▶ YOUR TASK
From the material that follows, count the lines with the word "badge" in them. Reply with the number only.

▶ WORKING DATA
[Start of section]

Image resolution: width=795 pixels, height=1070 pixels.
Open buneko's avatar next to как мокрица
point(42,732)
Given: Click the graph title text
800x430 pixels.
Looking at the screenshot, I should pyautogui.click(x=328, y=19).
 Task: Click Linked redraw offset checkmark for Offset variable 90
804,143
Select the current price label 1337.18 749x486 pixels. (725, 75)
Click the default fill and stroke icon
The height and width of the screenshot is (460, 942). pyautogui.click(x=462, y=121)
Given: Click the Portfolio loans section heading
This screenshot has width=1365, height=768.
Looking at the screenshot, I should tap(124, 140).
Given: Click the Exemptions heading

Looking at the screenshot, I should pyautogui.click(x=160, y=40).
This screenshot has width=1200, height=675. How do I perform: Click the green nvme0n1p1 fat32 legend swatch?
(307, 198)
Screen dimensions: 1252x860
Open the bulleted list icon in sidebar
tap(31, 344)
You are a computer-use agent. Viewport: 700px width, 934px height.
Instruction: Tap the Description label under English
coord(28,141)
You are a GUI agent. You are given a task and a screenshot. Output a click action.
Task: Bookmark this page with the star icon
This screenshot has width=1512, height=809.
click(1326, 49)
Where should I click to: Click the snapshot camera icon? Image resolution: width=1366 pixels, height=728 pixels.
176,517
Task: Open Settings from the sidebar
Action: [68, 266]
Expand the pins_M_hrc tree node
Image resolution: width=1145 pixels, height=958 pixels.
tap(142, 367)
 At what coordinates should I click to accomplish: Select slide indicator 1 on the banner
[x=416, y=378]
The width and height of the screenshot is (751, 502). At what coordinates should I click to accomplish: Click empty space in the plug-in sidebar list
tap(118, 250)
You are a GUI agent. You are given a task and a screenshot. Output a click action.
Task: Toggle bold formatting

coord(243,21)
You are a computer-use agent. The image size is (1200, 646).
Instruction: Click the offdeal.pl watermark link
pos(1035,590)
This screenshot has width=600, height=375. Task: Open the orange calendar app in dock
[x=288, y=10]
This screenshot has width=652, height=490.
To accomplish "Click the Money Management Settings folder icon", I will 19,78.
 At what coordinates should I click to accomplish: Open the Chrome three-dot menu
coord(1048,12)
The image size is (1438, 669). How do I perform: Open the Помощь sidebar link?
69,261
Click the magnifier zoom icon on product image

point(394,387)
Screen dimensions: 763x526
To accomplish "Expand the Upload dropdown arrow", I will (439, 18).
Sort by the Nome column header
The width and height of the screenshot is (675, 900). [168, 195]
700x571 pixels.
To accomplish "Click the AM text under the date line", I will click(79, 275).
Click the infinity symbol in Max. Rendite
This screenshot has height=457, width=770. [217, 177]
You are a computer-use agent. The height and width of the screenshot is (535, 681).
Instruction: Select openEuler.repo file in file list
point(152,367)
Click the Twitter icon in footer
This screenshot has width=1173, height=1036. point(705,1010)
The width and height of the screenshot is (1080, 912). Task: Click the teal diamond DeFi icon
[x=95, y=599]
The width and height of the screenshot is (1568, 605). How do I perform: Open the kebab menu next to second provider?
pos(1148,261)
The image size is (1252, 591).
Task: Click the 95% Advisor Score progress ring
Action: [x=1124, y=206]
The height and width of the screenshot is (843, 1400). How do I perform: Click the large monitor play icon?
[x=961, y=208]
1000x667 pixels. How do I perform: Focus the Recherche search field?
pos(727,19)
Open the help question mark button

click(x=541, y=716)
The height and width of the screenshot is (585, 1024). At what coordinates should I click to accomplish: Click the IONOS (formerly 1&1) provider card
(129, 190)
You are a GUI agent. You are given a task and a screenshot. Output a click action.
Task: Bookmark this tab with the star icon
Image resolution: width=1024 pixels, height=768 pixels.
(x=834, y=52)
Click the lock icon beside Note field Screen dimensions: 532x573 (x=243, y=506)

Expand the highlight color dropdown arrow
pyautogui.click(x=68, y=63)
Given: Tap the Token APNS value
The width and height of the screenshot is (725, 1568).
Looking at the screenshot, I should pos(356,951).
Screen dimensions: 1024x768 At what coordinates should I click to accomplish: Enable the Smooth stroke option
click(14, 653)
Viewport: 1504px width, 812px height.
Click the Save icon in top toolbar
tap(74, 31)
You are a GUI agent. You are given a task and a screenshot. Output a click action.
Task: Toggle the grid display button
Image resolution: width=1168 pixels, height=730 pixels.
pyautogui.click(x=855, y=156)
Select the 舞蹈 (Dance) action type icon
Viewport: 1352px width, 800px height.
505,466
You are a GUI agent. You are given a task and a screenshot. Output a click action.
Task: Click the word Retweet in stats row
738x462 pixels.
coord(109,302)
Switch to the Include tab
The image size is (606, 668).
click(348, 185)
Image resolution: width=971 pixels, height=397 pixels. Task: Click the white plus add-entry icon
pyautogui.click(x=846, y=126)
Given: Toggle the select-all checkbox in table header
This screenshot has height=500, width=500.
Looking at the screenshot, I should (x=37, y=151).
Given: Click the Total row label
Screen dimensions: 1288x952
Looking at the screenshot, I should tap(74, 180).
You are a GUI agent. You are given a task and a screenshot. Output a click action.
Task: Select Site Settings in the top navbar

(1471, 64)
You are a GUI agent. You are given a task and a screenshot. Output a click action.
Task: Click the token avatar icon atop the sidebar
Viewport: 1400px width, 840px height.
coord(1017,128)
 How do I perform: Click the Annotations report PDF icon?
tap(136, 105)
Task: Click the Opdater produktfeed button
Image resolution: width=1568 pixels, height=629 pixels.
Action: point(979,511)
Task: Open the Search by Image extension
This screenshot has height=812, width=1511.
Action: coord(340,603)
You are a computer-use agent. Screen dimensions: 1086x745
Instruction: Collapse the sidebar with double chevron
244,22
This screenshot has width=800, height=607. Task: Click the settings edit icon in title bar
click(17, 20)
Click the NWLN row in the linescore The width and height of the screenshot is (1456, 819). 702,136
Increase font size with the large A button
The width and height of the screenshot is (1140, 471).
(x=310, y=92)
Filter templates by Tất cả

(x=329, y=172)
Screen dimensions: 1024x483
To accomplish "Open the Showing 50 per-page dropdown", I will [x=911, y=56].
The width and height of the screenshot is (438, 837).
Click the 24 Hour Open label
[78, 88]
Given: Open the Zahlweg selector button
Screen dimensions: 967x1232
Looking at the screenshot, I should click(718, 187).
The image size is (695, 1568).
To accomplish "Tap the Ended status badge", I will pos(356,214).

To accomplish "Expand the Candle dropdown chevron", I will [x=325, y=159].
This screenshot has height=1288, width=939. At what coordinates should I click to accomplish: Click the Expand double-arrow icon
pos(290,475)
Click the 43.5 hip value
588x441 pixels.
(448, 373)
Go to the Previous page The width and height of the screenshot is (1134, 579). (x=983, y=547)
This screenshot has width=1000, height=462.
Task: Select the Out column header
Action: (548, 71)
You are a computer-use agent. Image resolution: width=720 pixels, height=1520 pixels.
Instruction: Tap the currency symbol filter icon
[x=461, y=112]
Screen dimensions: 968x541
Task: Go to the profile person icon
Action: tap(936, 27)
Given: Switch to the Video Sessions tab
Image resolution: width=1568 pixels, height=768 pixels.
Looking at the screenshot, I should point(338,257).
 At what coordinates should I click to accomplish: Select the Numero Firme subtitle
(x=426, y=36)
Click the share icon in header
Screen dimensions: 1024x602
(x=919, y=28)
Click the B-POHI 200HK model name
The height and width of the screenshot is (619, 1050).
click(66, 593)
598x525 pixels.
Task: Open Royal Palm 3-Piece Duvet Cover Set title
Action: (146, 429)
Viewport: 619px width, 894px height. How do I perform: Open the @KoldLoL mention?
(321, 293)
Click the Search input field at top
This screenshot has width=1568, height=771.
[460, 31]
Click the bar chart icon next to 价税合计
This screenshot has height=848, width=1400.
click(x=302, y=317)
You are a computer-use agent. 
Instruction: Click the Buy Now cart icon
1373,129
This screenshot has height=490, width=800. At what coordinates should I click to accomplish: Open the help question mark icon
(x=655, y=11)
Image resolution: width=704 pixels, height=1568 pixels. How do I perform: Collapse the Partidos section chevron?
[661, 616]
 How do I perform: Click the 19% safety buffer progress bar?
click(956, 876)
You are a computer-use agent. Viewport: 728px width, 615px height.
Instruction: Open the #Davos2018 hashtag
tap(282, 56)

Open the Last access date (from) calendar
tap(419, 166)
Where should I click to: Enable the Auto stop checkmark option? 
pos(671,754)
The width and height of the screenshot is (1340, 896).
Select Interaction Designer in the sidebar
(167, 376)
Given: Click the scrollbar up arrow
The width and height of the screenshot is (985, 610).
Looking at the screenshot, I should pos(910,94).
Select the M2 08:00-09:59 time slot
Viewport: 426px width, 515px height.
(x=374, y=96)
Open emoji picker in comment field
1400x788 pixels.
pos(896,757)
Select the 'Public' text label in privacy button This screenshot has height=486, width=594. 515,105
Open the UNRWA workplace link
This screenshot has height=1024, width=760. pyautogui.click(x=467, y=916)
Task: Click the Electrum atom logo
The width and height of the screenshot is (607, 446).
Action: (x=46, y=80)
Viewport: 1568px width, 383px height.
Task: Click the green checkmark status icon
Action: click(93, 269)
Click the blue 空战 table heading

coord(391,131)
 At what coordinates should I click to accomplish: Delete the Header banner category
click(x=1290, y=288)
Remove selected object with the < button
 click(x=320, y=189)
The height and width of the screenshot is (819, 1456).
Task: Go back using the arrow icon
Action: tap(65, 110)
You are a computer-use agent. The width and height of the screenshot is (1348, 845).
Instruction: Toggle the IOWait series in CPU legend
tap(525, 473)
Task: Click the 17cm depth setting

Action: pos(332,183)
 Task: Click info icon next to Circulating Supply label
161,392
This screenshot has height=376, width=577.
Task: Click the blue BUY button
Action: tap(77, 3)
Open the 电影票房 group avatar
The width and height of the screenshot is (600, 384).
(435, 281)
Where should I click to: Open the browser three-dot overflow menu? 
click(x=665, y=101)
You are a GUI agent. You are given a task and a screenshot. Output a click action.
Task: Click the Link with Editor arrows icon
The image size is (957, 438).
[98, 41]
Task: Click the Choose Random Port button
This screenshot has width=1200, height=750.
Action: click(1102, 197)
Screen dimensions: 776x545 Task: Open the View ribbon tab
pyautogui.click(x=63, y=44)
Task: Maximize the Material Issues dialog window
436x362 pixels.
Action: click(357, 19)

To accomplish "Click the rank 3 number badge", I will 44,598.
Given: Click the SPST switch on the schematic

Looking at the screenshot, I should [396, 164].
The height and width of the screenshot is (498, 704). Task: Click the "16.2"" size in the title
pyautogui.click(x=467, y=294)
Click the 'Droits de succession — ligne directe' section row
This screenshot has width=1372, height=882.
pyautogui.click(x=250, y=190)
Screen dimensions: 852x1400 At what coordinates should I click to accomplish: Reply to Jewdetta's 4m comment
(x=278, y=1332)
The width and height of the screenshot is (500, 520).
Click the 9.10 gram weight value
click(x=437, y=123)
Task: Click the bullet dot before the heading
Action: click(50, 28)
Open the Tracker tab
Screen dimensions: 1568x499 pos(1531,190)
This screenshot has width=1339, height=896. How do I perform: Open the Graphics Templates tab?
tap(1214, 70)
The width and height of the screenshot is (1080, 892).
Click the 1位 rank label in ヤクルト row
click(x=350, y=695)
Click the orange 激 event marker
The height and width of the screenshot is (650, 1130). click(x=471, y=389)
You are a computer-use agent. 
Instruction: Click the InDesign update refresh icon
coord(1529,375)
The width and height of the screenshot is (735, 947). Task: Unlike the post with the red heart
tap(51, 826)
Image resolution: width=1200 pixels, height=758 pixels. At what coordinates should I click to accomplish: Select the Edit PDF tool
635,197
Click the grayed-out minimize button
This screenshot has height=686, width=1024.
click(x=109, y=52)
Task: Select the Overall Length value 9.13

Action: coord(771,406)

[End of section]

▶ RESULT FOR THIS EXERCISE
2